A Chapel Hill resident, Dolan had worked as a teacher for a children’s cooking camp offered by C’est si Bon.
Senior Kathleen Stone said Dolan always showed compassion through his cooking.
“He was just like a ray of sunshine all of the time, and he just wanted to make people happy,” Stone said.
“Just the other week, he made this lasagna that was the best I’ve ever had.”
Dolan’s passion for food will live on through a scholarship fund that has been created in his name.
In lieu of flowers, those who knew Dolan are encouraged to donate to the scholarship fund, which benefits students in the kid-chef program at C’est si Bon.
While he was lauded for his cooking talents, Dolan was also appreciated for his warmth, humor and spontaneity.
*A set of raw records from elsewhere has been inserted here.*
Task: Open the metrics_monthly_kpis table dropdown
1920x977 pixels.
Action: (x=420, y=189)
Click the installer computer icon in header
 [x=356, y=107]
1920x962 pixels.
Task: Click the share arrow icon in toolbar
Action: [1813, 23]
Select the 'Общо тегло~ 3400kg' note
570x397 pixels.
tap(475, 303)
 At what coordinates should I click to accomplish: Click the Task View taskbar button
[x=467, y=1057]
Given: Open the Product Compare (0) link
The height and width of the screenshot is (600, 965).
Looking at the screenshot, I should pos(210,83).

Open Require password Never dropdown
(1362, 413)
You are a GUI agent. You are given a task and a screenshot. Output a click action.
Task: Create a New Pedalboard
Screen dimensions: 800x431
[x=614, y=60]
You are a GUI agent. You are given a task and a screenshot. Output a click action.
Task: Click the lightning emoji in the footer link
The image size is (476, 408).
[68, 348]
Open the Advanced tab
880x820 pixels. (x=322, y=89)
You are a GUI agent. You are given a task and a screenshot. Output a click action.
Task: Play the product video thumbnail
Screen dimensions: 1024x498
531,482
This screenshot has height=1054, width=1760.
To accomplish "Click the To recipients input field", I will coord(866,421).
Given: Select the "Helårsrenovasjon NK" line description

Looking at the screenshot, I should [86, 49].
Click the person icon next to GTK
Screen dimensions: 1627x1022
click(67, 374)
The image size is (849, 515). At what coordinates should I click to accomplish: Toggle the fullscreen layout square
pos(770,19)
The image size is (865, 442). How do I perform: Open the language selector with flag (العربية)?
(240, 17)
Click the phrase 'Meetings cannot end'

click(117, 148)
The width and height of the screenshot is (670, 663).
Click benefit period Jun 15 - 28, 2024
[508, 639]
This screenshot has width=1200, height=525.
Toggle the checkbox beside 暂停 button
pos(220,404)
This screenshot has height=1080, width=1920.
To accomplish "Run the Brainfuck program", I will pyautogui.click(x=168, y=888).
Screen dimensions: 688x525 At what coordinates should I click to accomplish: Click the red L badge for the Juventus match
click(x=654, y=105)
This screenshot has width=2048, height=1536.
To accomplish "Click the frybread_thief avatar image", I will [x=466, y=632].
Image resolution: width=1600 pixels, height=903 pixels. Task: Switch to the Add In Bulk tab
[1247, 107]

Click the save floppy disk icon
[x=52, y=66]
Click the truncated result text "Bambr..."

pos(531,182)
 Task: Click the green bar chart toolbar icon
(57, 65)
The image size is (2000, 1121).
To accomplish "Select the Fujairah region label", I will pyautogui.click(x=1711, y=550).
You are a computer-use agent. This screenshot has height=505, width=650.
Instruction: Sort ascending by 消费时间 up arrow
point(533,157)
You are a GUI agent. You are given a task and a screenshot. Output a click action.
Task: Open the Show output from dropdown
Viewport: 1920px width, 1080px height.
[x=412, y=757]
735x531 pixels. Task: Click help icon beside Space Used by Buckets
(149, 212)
Senior Rebecca Messinger said her friendship with Dolan was one of the first — and among the closest — she’s made at UNC.
“He just introduced me to so many amazing people, and he was a really outgoing person,” Messinger said.
Messinger added that Dolan would participate in different club meetings just for the sake of trying new things.
“He was just one of those people who is interested in everything.”
Dolan’s death highlights a larger public health issue on college campuses.
Earlier this week, about 1,100 backpacks lined the walkway between the Student Union and the Union Annex to represent the 1,100 college students who commit suicide every year.
The display was one of several University events held as part of Mental Health Awareness Week.
Allen O’Barr, director of Counselling and Wellness Services, said he encourages any students having suicidal thoughts to visit Counseling and Wellness immediately.
Dolan is survived by his parents, Timothy and Jill Dolan, and 17-year-old brother, Jonathan. He is also survived by his half-brother, Jesse Doshay, of Denver, Colo.
A memorial service will be held at 10:30 a.m. Saturday at Christ United Methodist Church.